___ Provided passage ___

Novel machine learning technique to develop new drugs

New machine learning models could propose new molecules that have specific properties which could fight certain diseases, doing in minutes what might take humans months to achieve manually.

Digital Eye Vectors and Blue Future Background

Pharmaceutical companies are using artificial intelligence (AI) to streamline the process of discovering new medicines. Machine learning models can propose new molecules that have specific properties which could fight certain diseases, doing in minutes what might take humans months to achieve manually. However, the models often suggest new molecular structures that are difficult or impossible to produce in a laboratory.

Researchers from Massachusetts Institute of Technology (MIT), US, have developed a new approach that constrains a machine learning model so it only suggests molecular structures that can be synthesised. The method guarantees that molecules are composed of materials that can be purchased and that the chemical reactions that occur between those materials follow the laws of chemistry.

When compared to other methods, their model proposed molecular structures that scored as high and sometimes better using popular evaluations but were guaranteed to be synthesisable. Their system also takes less than one second to propose a synthetic pathway, while other methods that separately propose molecules and then evaluate their synthesisability can take several minutes.

To create a molecular structure, the model simulates the process of synthesizing a molecule to ensure it can be produced. The model is given a set of viable building blocks, which are chemicals that can be purchased, and a list of valid chemical reactions to work with. These chemical reaction templates are hand-made by experts. Controlling these inputs by only allowing certain chemicals or specific reactions enables the researchers to limit how large the search space can be for a new molecule.

The machine learning model uses these inputs to build a tree by selecting building blocks and linking them through chemical reactions, one at a time, to build the final molecule. At each step, the molecule becomes more complex as additional chemicals and reactions are added. It also outputs both the final molecular structure and the tree of chemicals and reactions that would synthesis it.

To train their model, the researchers input a complete molecular structure and a set of building blocks and chemical reactions, and the model learns to create a tree that synthesises the molecule. After seeing hundreds of thousands of examples, the model learns to come up with these synthetic pathways on its own.

The trained model can be used for optimisation. Researchers define certain properties they want to achieve in a final molecule, given certain building blocks and chemical reaction templates, and the model proposes a synthesisable molecular structure.

They tested the model by evaluating how well it could reconstruct synthesisable molecules. It was able to reproduce 51 percent of these molecules and took less than a second to recreate each one.

When they used their model to propose molecules with specific properties, their method suggested higher quality molecular structures that had stronger binding affinities than those from other methods. This means the molecules would be better able to attach to a protein and block a certain activity, like stopping a virus from replicating.

Now that they have validated their approach, the team plans to continue improving the chemical reaction templates to further enhance the model’s performance. With additional templates, they can run more tests on certain disease targets and, eventually, apply the model to the drug discovery process.

___ Recorded information ___

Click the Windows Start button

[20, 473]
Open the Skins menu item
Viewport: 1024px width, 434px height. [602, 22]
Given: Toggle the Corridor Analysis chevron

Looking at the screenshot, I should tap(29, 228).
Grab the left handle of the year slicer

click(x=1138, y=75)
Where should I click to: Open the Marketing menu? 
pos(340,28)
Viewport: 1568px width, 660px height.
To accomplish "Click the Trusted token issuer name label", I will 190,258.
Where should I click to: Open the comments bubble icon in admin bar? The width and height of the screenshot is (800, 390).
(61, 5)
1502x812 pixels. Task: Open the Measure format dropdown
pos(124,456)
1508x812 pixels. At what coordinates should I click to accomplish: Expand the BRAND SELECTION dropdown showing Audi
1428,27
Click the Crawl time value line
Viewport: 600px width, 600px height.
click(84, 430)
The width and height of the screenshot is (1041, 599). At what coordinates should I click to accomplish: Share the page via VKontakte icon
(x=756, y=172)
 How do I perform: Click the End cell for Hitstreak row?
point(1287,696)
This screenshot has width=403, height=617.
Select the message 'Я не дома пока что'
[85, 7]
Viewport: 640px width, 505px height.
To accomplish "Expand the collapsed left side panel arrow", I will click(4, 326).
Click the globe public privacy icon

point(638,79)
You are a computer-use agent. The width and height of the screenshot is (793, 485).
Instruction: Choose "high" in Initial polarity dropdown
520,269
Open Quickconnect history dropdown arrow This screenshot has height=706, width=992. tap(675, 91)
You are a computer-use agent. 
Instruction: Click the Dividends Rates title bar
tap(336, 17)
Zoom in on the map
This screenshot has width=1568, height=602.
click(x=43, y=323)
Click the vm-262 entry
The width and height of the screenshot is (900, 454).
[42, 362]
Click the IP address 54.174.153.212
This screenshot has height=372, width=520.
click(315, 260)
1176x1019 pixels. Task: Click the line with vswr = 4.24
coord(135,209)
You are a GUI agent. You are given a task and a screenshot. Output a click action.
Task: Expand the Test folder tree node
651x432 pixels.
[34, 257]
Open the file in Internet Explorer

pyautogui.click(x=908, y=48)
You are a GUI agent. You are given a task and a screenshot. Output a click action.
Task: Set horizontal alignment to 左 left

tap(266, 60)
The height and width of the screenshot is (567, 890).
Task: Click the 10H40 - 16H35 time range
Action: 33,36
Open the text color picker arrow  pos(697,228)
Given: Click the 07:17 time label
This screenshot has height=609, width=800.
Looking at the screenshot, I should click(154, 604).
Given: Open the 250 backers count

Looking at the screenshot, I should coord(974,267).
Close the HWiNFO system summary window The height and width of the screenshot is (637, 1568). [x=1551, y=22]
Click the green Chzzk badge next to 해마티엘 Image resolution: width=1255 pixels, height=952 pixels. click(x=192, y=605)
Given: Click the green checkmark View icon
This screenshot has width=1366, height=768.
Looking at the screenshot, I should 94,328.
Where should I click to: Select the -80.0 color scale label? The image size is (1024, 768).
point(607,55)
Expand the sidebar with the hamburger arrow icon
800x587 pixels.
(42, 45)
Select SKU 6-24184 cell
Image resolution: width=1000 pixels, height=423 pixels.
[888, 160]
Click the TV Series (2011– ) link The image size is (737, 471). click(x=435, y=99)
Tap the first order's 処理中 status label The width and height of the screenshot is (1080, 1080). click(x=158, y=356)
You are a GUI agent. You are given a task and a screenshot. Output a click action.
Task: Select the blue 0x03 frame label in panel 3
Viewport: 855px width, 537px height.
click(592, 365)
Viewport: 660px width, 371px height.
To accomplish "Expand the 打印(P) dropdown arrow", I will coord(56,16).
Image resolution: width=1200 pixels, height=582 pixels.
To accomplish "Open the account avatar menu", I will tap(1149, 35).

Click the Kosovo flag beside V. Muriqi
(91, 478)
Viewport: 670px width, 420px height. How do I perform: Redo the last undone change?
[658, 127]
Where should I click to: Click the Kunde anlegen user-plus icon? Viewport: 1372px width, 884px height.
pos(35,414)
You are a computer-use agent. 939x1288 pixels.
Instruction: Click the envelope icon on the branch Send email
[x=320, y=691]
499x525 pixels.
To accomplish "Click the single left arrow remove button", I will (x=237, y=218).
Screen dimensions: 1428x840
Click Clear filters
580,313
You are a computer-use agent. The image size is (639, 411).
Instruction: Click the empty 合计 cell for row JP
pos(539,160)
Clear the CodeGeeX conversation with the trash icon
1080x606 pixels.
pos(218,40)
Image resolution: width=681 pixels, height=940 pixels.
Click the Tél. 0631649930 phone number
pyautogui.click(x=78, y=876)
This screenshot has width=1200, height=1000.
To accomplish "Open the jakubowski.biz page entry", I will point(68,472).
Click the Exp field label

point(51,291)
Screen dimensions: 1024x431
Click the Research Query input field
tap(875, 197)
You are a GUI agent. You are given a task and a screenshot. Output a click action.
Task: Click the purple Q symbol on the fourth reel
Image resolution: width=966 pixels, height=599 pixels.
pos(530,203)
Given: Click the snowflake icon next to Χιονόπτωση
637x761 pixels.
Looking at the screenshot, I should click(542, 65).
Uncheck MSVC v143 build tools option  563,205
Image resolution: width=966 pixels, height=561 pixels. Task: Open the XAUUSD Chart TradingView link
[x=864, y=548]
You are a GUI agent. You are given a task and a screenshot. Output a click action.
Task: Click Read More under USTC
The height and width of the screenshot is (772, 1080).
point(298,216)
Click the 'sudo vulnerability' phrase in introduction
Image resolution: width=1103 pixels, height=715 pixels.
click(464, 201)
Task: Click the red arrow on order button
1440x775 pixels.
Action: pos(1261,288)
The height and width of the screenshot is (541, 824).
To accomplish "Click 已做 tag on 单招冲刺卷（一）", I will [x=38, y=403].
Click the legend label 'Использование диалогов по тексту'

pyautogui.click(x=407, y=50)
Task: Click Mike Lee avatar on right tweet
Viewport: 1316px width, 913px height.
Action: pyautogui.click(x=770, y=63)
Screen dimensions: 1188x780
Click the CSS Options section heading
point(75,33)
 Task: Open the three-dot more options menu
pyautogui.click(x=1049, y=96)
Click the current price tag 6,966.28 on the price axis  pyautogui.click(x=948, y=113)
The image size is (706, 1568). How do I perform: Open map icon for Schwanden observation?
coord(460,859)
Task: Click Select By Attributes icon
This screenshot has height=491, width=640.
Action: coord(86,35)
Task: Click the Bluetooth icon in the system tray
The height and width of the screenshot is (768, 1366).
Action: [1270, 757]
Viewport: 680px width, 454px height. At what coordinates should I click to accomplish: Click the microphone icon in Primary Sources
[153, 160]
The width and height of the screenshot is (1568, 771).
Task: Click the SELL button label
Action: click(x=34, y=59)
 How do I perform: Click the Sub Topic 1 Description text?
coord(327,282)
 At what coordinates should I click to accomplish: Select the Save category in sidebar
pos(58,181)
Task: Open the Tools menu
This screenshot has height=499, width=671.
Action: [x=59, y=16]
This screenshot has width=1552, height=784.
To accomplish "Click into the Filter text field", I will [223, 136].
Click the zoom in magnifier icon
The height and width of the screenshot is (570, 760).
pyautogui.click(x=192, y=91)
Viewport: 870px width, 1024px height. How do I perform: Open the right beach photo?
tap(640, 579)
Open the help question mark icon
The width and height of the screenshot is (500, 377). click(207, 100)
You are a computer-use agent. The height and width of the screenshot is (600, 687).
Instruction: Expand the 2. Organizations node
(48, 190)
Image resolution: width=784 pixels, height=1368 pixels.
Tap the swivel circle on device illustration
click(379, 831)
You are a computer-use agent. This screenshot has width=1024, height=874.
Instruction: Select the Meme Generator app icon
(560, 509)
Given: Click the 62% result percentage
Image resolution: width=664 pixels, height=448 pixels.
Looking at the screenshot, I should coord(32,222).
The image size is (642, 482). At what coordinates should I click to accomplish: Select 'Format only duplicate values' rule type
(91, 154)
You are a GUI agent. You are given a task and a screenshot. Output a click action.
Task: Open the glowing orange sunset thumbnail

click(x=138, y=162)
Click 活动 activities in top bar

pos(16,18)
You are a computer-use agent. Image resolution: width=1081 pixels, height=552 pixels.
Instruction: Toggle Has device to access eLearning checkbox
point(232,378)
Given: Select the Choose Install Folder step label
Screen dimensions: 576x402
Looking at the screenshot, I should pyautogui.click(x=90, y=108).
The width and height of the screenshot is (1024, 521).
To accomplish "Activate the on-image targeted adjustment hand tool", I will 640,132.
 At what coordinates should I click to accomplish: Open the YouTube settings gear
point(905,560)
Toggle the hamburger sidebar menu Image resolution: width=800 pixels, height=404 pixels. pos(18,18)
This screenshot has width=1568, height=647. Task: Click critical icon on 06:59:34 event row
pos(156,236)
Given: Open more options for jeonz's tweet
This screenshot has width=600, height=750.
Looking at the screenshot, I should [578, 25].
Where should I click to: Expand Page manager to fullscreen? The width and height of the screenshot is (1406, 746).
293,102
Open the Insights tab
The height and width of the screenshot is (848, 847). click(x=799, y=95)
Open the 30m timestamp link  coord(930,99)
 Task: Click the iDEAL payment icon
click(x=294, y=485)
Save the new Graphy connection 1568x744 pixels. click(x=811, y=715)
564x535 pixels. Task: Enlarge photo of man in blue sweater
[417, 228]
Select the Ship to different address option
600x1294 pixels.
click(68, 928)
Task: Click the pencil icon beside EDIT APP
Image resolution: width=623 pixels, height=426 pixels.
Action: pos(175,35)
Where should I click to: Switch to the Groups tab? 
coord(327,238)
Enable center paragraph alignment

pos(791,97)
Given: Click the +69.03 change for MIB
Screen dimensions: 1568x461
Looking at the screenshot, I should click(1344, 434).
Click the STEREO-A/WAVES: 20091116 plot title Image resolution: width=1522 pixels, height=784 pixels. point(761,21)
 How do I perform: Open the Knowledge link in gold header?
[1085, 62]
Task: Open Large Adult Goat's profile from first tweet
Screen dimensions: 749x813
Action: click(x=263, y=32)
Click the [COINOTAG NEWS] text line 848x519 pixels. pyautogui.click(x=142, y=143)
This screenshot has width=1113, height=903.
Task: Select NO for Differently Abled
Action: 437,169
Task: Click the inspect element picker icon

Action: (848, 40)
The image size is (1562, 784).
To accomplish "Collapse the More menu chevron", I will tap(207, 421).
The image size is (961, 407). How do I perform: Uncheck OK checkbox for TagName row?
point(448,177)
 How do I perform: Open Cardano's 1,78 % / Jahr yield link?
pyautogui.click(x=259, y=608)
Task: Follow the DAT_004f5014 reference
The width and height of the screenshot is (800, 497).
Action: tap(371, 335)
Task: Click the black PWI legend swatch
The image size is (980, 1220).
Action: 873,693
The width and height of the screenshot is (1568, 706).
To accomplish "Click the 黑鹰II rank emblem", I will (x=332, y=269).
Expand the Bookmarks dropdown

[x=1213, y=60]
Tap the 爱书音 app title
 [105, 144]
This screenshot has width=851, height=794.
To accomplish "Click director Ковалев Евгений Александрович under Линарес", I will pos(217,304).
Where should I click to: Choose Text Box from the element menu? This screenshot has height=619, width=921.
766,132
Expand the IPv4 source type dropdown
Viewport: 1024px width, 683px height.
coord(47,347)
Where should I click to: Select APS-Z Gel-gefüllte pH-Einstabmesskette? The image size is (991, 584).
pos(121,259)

___

Required work
a – Using the article on machine learning for drug discovery, decide whether each statement agrees with it. Answer yes or no for each, and quote the words that settle it.
(i) Experts create the chemical reaction templates by hand.
(ii) In the reconstruction test, the model reproduced 75 percent of the synthesisable molecules.
(iii) Methods that propose molecules and then evaluate their synthesisability separately take less than one second.
b – Rewrite the paragraph of the article on machine learning for drug discovery that begins "To create a molecular structure" as a short bulleted list that keeps its main facts.
The entries are separate material and are not part of the article on machine learning for drug discovery.

Task solutions
a –
(i) Yes: "These chemical reaction templates are hand-made by experts."
(ii) No: "It was able to reproduce 51 percent of these molecules"
(iii) No: "other methods that separately propose molecules and then evaluate their synthesisability can take several minutes."

b –
- The model simulates synthesis so that any molecule it creates can be produced.
- Its inputs are purchasable chemicals, which serve as building blocks, and a list of valid chemical reactions.
- Experts make the reaction templates by hand.
- Allowing only certain chemicals or reactions lets the researchers limit the search space for a new molecule.